Much of the published work on the biological function of BLOC1S1 has referred to its gene name alias GCN5L1. There is evidence that GCN5L1 regulates TFEB and PGC-1α to maintain cellular mitochondrial content (Scott et al. 2014). Recently, it was shown that GCN5L1 promotes cardiac cell survival by regulating the mTORC2 component Rictor (Manning et al. 2019). Pilot studies examining whether BLOC1S1/GCN5L1’s association with atrial fibrillation, hearing loss, and longevity are due to its role in regulating mitochondrial content, or its regulation of the mTORC2 component Rictor, or perhaps both, are encouraged. It is also possible that a novel biological function of BLOC1S1/GCN5L1 is underlying the human genetic associations.
Examples of potential pilot studies on BLOC1S1 include but are not limited to:
- Examination of hearing function and cardiac conduction in mouse knockout models of BLOC1S1.
- Trait associations can be examined in loss of function mouse models using heterozygous genotypes and/or tissue-specific knockout models.
- Trait associations can also be examined in overexpression models of BLOC1S1.
- Evaluation of molecules/drugs that modulate BLOC1S1 activity in in-vitro model systems and identification of mechanistic pathway(s) associated with BLOC1S1.
Technologies proposed for these investigations may use a wide array of model systems, including but not limited to mouse models, cell culture, iPSC, CRISPR/Cas9, or tissue engineering approaches. Proposed studies must be tightly focused, modest in scope, and address a very specific hypothesis with regard to BLOC1S1.
Applications which do not directly test the functional relevance of BLOC1S1 will be considered as outside the scope of this FOA. Applications using invertebrate model systems will be deemed unresponsive because invertebrates are too phylogenetically distant from humans, the organism from which the gene selection was based.
Merit Review: Applications will be reviewed internally by the Longevity Genomics investigators within one-month from the application deadline.
Review Criteria: The review of proposed pilot studies will be based on a clearly stated hypothesis, appropriately focused and feasibility of proposed approach, and track record of the investigator/research team.

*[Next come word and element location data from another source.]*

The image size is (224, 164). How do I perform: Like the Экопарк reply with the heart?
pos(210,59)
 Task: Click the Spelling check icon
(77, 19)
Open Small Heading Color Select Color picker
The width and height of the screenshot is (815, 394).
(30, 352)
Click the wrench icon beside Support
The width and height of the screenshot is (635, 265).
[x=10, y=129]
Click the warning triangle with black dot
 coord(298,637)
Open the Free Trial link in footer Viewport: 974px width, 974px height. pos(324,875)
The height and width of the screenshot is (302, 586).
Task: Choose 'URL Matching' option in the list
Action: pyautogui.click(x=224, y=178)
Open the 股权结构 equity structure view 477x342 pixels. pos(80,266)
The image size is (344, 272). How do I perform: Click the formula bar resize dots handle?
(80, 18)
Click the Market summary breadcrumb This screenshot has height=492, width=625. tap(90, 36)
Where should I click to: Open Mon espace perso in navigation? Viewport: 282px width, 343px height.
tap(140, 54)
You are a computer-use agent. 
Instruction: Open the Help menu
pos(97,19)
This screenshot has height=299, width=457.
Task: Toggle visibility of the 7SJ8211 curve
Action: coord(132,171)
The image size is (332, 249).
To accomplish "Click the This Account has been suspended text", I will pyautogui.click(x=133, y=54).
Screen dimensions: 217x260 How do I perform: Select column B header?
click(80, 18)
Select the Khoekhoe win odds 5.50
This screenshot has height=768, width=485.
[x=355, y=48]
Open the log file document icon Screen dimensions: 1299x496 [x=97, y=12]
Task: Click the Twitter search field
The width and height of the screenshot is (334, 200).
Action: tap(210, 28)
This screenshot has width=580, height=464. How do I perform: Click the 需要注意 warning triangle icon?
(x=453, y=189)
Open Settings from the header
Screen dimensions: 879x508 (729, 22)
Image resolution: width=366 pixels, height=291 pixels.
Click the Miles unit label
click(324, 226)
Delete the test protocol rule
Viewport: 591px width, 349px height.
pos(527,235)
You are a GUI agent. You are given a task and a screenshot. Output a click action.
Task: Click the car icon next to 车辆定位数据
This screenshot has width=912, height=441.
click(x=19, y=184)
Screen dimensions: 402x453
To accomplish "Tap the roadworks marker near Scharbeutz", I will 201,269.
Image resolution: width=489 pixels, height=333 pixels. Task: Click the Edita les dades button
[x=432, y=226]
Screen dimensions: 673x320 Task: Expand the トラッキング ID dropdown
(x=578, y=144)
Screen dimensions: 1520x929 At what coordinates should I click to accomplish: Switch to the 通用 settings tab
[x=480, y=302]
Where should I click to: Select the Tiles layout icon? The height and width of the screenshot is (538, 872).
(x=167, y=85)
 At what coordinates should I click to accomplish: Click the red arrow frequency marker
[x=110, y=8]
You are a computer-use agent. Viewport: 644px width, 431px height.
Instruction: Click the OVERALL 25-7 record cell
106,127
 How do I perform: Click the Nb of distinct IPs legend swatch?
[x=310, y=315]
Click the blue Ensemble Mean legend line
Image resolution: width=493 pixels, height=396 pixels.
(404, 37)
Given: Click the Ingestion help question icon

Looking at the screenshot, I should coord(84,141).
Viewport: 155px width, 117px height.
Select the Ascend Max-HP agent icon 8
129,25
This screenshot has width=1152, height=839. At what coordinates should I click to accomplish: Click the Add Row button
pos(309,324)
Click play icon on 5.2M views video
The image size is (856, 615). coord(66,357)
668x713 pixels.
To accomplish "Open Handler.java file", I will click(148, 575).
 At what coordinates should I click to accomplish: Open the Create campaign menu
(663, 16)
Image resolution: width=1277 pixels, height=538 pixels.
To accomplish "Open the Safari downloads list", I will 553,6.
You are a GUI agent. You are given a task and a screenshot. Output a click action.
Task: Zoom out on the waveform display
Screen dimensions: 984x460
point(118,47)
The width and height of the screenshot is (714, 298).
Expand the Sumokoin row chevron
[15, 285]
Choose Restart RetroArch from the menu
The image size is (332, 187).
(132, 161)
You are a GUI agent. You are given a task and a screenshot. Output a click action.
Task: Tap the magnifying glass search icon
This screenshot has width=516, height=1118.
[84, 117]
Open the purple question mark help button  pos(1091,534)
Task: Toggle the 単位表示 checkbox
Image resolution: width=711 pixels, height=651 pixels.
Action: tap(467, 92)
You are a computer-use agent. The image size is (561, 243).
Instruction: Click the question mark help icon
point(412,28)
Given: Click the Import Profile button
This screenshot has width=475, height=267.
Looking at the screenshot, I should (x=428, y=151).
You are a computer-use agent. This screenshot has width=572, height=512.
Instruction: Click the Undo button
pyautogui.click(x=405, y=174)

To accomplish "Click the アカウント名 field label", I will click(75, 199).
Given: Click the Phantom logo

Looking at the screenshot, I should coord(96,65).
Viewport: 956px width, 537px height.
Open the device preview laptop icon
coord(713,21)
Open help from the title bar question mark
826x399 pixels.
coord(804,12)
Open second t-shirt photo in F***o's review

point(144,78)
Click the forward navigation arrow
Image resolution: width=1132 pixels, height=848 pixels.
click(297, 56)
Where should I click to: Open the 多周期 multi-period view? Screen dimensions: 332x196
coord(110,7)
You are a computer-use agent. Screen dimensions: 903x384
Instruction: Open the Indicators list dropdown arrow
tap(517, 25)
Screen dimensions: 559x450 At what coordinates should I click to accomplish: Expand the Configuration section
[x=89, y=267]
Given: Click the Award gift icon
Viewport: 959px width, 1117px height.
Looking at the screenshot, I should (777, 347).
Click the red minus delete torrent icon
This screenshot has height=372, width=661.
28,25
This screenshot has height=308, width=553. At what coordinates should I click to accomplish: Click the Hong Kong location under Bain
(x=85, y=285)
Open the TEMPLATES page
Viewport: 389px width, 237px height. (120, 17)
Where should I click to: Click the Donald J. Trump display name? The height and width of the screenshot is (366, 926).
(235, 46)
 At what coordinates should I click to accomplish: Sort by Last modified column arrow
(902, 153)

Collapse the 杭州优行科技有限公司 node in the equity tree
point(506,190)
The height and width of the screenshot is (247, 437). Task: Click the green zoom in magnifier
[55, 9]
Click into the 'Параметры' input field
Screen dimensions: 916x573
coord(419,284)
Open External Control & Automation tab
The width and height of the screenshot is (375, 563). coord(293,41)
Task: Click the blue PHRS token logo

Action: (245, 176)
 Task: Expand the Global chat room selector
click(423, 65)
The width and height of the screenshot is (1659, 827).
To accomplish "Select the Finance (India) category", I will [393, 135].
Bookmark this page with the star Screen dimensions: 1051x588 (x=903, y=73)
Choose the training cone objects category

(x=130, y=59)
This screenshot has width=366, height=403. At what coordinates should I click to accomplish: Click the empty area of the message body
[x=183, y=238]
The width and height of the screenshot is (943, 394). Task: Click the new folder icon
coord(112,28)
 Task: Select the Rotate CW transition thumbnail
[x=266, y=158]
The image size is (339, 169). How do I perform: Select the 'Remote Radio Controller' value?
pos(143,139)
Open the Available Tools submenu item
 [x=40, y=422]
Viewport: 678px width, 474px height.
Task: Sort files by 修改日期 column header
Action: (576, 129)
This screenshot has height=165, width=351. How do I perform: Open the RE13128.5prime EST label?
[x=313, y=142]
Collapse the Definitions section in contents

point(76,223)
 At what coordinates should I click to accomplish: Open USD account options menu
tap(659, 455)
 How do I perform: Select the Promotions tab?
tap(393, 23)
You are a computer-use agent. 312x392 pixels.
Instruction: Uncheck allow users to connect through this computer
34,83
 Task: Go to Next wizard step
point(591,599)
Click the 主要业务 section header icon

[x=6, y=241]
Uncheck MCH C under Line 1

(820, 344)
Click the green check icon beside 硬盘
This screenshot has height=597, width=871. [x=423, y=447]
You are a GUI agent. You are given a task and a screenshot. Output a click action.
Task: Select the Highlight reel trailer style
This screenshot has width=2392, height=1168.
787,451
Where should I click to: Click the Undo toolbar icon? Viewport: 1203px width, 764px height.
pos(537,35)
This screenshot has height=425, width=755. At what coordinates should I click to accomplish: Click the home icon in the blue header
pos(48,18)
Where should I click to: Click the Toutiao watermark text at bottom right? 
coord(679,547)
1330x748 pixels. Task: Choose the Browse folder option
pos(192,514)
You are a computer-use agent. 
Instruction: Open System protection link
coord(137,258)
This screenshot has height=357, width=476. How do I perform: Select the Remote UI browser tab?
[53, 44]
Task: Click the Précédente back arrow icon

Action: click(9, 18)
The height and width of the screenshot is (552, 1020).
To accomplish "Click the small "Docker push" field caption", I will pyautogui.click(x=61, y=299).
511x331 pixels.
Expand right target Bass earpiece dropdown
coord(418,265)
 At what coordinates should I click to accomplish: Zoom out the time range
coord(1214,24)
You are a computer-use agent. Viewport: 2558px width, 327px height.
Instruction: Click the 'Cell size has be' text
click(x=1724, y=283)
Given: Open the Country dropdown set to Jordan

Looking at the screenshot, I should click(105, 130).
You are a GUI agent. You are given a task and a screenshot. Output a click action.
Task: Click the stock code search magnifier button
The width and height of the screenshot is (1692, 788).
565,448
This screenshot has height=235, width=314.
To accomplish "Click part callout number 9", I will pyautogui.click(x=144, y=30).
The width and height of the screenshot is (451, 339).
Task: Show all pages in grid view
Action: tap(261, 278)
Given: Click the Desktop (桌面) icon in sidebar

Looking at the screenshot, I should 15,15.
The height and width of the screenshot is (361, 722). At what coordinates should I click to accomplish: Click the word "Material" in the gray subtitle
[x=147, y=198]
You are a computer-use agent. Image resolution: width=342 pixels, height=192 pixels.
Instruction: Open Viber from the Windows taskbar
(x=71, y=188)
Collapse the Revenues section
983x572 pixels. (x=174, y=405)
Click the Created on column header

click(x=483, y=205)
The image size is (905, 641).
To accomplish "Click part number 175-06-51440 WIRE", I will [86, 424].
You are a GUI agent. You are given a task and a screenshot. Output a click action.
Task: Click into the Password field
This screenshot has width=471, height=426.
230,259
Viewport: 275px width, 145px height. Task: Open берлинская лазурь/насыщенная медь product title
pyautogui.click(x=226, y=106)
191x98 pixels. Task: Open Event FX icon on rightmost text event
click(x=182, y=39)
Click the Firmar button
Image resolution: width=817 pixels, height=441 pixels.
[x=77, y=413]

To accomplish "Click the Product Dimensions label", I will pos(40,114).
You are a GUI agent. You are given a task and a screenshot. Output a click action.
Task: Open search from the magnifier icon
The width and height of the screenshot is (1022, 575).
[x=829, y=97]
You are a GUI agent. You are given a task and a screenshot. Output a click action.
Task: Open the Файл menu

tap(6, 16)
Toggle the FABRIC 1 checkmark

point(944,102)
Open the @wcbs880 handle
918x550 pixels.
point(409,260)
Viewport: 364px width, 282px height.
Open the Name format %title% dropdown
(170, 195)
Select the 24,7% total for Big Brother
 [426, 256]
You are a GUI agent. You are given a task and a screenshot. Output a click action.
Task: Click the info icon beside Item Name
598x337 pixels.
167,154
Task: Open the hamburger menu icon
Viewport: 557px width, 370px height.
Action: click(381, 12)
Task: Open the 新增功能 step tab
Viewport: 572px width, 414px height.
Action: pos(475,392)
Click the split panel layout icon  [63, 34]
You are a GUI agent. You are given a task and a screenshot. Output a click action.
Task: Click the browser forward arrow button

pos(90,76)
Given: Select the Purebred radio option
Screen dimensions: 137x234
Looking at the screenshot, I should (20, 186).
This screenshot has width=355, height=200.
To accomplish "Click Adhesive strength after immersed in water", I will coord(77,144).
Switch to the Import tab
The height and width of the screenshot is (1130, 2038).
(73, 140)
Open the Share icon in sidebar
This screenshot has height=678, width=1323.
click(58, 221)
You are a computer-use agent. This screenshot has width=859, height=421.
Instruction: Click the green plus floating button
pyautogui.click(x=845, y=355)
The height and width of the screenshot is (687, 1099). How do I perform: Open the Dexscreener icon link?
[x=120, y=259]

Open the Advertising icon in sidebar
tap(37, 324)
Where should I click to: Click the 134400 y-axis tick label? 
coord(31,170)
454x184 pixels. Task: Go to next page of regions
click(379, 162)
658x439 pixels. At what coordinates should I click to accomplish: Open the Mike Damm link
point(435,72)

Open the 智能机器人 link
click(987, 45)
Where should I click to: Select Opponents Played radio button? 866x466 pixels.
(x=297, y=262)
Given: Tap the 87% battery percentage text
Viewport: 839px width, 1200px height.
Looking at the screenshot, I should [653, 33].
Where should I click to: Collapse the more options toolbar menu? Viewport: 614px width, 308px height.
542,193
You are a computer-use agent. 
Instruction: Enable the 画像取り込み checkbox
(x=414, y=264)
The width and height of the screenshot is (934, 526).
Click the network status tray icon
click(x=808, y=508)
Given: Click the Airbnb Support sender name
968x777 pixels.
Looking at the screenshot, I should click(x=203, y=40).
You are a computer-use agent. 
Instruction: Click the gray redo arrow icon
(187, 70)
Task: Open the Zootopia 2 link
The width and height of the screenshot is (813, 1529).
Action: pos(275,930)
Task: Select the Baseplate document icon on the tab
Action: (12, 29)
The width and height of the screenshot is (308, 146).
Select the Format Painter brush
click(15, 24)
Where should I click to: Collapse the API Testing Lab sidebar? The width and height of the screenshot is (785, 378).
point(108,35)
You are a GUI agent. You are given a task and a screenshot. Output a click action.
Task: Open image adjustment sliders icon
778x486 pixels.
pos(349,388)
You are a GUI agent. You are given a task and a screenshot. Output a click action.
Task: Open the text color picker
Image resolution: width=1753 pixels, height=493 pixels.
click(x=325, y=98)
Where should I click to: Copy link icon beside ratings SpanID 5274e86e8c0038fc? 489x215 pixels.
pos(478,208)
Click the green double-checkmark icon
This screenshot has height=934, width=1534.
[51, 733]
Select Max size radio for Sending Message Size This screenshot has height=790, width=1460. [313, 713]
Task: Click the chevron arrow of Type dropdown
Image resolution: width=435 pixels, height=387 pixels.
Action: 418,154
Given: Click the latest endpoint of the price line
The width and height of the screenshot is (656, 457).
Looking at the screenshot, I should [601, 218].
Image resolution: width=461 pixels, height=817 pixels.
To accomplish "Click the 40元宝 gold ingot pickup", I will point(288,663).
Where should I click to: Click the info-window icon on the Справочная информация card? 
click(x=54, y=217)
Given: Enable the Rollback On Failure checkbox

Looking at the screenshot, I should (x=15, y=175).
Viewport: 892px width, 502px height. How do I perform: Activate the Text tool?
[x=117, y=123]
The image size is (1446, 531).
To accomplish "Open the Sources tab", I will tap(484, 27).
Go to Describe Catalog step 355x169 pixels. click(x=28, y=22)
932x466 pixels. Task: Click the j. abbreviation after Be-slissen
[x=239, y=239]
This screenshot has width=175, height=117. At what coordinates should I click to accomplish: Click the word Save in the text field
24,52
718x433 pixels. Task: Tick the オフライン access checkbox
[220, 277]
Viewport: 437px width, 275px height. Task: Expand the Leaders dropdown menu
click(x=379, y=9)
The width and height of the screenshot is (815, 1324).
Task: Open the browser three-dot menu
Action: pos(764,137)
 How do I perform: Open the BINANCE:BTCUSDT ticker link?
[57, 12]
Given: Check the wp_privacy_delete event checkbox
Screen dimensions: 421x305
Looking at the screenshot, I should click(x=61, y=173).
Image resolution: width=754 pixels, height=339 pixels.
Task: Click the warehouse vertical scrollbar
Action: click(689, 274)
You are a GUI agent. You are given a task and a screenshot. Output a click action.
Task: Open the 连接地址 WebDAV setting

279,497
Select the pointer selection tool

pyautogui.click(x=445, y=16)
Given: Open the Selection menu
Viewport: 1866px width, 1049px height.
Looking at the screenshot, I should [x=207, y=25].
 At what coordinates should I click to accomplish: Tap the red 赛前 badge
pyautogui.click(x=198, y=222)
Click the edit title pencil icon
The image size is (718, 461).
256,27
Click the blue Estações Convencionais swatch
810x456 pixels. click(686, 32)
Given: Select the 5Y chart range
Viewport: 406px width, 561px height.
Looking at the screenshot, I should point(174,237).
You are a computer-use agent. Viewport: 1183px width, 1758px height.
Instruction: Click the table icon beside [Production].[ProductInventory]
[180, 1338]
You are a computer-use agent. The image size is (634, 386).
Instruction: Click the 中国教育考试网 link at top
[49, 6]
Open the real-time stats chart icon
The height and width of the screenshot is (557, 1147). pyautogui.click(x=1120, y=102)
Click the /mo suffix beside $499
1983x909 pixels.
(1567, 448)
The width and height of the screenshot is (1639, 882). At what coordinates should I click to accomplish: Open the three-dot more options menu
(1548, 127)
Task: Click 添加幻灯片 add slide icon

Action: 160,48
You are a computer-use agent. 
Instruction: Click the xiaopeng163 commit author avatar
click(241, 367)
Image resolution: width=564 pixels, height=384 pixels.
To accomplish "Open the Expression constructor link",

Reporting Requirements: At the completion of the project, the PI will be invited to present the outcomes of their funded research at the annual meeting of the funded U24 program, held in San Francisco, CA or Bethesda, MD. Travel expenses will be reimbursed and do not need to be included in the pilot study budget.
Results from the pilot studies will be posted on the longevitygenomics.org website, and potential programs may use these hits to model age-related pathophysiology.
Inquiries to the FOA: Potential applicants are encouraged to contact Simon Melov (smelov [at] buckinstitute [dot] org) and Dan Evans (Daniel.Evans [at] ucsf [dot] edu) to learn more about this pilot funding opportunity and to discuss their ideas for pilot projects.
References.
Barbeira AN, Dickinson SP, Bonazzola R, Zheng J, Wheeler HE, Torres JM, et al. Exploring the phenotypic consequences of tissue specific gene expression variation inferred from GWAS summary statistics. Nat Commun. 2018 May 8;9(1):1825.
Deelen J, Evans DS, Arking DE, Tesi N, Nygaard M, Liu X, et al. A meta-analysis of genome-wide association studies identifies multiple longevity genes. Nat Commun. 2019 Aug 14;10(1):3669.
Manning JR, Thapa D, Zhang M, Stoner MW, Traba J, Corey C, et al. Loss of GCN5L1 in cardiac cells disrupts glucose metabolism and promotes cell death via reduced Akt/mTORC2 signaling. Biochem J. 2019 Jun 19;476(12):1713–24.
Scott I, Webster BR, Chan CK, Okonkwo JU, Han K, Sack MN. GCN5-like protein 1 (GCN5L1) controls mitochondrial content through coordinated regulation of mitochondrial biogenesis and mitophagy. J Biol Chem. 2014 Jan 31;289(5):2864–72.